Wednesday, March 27, 2013

Macro, Micro, and Finishing Principles of Instruction


I have been thinking about the principles I use when designing instruction. I believe that there are three major categories that can and should be used to create effective, efficient, engaging instruction. These are:
  1. Macro Principles - these are the principles that frame the structure and sequencing of the instruction. I typically use Merrill's First Principles of Instruction as my macro principles when designing courses or elearning.
  2. Micro Principles - these are the principles that enhance the effectiveness and delivery of the macro principles.

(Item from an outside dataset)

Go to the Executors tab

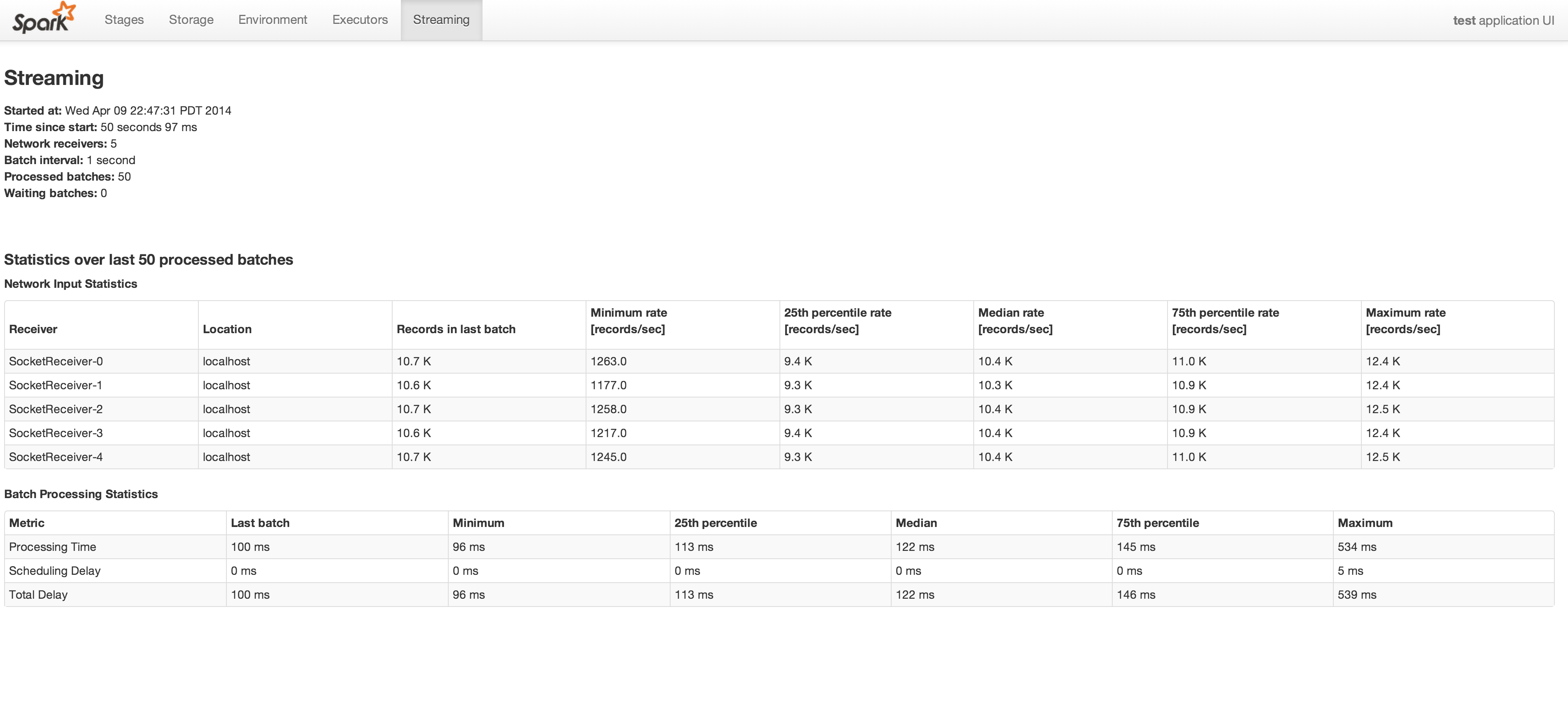click(360, 19)
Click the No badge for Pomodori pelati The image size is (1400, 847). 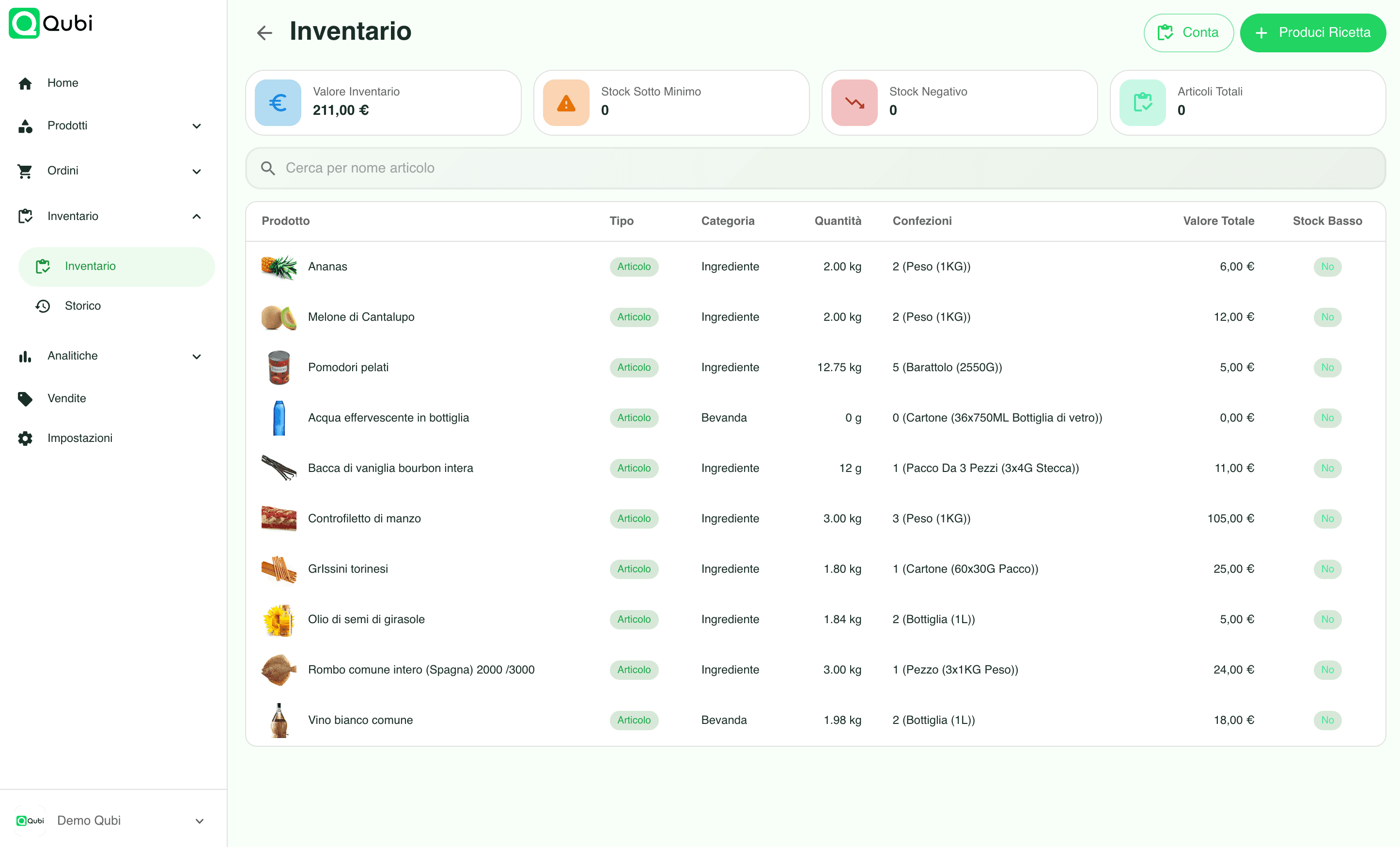(x=1327, y=367)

They can include principles of message design or multimedia principles and ultimately make the macro principles more effective. 
  3. Finishing Principles - these are the principles that make the learning experience smoother and more enjoyable. For example, they might include visual design and usability design. These principles make for a more pleasing learning experience.

House Analogy
I might compare these principles to the construction of a house. (This analogy probably doesn't hold up perfectly, but hopefully it illustrates the point). The Macro Principles are the structure of the house - they provide the foundation and the framework and ensure that the house is built in a way that will function effectively. The Micro Principles make the house functional and include those features that make the home inhabitable. The Finishing Principles make the home pleasing to live in.



Macro principles
Micro principles
Finishing Principles
Instructional Design
First Principles of Instruction
Message design
Multimedia principles

Visual design
Usability design
House Analogy
Foundation, framework,
Plumbing, wiring, walls, doors, windows
Finish work, paint, decoration

The interesting thing is that a good instructional designer often has each of these kinds of principles in mind simultaneously throughout the design process. The macro principles might be the first thing that are made explicit, but for an effective product to be realized, the designer sees the whole picture, the complete house, from the beginning.

What do you think? Does this approach match how you design instruction? Or do you use a different strategy?